His bare chest tenses. “That’s not it.”
“That’s exactly it. You’re preemptively punishing yourself—depriving yourself of something you love, for fear you might do something you hate, some vague point down the line. That’s not a healthy way to look at things.”
“No. I mean, maybe? Maybe that’s it, or maybe it isn’t. All I know is that when I decided not to enter the draft after high school, I felt relieved.”
“And yet every time I see you watching Garrett and Logan play, there’s envy in your eyes.”
Hunter’s ragged breath tickles my head. His chest rises and falls again. “Let’s put this on the shelf for now. It’s hurting my brain. Tell me about your holidays.”
“I already did—we texted every day,” I remind him.
“I know, but I like your voice and I want to hear you talk.”
I smile against left pec, then offer a more detailed recap of my visit to Miami. I tell him about my new nephew, about my crazy aunts and my excitable cousins. Being a very Catholic community, Christmas is very much celebrated in Miami, and one of my family’s favorite traditions is a visit to Santa’s Enchanted Forest. I took my younger cousins there, and five-year-old Maria peed on one of the rides. While sitting in my lap. Fun times.
“Do you speak Spanish?” Hunter asks curiously. “I just realized I don’t even know if you do.”
“I understand it better than I speak it. Dad has a terrible ear for languages, so he only speaks English at home. Mom used to speak both to me because she didn’t want me to lose the Spanish, but I kinda have,” I say glumly. “Not entirely, though. I mean, I’d be fluent again in a week if I was around people who spoke it exclusively.”
“I’d love to learn another language. You should teach me Spanish, and then we could practice together.”
“Deal.” I snuggle up closer to him. “Oh, and on the flight home, I tried bringing up the med school thing to my dad again.
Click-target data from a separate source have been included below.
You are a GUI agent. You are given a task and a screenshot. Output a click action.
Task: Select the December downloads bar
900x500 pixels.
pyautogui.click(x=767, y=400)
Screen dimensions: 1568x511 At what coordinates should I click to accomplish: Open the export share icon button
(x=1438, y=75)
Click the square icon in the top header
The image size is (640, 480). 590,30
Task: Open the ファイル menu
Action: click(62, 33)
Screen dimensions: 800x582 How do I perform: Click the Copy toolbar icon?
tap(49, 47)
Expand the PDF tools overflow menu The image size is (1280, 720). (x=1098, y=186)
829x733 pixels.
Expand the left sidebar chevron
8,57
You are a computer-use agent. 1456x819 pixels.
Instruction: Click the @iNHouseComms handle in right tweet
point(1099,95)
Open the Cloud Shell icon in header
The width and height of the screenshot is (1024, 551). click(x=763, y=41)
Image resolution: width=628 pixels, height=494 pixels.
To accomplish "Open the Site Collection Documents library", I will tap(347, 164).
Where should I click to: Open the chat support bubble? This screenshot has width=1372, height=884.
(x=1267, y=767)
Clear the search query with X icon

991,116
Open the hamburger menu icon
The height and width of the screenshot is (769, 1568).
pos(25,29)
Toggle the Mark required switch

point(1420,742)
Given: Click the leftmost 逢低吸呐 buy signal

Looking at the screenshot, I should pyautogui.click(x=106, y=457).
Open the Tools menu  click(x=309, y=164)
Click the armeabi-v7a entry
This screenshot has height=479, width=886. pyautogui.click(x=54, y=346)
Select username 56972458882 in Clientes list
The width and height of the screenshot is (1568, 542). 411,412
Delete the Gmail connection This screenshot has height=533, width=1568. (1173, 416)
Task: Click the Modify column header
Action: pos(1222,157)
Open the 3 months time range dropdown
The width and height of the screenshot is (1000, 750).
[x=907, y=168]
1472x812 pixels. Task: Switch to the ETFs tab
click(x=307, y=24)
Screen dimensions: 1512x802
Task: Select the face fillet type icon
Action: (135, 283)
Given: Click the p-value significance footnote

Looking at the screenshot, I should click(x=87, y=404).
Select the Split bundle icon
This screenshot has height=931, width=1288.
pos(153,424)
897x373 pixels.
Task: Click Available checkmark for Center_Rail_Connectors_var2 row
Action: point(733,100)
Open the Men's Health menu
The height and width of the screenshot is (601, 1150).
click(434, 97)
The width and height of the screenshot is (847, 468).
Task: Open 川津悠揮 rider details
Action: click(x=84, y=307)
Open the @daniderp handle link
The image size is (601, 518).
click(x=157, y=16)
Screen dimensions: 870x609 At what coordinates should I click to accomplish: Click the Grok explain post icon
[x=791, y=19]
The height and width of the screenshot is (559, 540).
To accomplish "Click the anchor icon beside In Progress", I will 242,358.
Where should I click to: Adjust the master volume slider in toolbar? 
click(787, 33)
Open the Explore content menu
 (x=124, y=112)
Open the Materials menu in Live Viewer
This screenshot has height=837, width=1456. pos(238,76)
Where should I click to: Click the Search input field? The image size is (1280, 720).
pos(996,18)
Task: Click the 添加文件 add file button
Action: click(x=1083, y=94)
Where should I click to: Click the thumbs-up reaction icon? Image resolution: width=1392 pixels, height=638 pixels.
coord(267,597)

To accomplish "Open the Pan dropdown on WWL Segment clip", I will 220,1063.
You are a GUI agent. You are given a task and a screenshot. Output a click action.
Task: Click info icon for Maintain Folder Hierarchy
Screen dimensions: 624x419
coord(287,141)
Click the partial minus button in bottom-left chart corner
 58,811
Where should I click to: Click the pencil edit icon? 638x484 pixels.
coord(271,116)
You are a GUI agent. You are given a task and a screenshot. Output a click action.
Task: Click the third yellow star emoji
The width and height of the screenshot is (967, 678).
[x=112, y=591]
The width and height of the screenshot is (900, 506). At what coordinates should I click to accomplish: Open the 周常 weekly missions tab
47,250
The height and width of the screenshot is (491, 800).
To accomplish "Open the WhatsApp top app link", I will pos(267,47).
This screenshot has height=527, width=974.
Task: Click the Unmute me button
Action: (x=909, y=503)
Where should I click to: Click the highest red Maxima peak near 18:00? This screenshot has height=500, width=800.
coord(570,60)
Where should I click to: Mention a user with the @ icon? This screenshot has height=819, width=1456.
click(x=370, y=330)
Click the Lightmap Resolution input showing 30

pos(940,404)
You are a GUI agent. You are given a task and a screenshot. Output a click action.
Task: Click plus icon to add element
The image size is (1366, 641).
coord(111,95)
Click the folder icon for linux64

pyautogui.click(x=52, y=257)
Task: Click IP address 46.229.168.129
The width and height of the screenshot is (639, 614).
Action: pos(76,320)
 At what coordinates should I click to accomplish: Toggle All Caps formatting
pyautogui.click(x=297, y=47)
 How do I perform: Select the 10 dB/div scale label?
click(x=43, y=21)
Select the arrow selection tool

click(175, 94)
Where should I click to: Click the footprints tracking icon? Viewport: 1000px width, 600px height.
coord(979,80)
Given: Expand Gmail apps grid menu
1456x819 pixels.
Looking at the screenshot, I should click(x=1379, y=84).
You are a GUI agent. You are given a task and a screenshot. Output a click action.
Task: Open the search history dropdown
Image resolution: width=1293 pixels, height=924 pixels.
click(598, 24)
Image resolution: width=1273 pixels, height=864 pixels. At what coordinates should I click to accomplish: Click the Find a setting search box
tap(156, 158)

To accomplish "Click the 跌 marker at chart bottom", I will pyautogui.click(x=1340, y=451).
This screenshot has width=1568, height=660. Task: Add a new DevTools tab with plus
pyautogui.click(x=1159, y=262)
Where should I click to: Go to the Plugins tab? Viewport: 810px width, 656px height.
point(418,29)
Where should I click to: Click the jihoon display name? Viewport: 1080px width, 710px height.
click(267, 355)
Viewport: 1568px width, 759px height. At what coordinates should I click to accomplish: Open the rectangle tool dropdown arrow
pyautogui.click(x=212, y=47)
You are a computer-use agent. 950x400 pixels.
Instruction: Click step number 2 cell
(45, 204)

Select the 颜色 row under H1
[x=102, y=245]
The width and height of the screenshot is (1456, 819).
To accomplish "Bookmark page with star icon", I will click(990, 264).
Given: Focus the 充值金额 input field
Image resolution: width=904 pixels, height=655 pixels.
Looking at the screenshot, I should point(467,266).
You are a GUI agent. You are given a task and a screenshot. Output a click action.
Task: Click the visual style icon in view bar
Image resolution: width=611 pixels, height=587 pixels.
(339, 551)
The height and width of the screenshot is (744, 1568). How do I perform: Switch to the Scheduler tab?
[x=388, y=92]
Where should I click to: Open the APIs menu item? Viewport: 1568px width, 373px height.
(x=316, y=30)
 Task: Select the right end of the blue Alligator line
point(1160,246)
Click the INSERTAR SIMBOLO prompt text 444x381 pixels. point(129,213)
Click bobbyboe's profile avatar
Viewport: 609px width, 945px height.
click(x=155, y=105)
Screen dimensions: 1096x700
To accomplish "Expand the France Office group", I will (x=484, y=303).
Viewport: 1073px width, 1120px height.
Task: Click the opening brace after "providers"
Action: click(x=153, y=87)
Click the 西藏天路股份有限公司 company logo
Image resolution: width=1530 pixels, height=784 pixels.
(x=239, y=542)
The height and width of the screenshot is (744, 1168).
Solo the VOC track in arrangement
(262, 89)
Mom is staying in Miami for another week, so it was just me and him. But he wasn’t having it,” I admit.
Hunter strokes my hair. “You still having doubts about that?”
“More than doubts.” I inhale slowly. “I don’t want to go.”
It’s the first time I’ve ever said that out loud.
“Then don’t,” Hunter says simply. “You shouldn’t go to med school for your father—you should go for yourself. You need to walk your own path, and that means following your own dreams, not his. Your first priority should be pleasing yourself, not him.”
A laugh tickles my throat. I try to hold it in, but it ripples out.
“What is it?”
“I just realized what a sad pair we are.” I can’t stop giggling. “Here I am sacrificing my aspirations to be like my father, and you’re sacrificing your aspirations to not be like your father. That is fascinating.”
“Jesus. You’re such a psychologist. Is this what it’s always going to be like? Lying in bed naked while you psychoanalyze us?”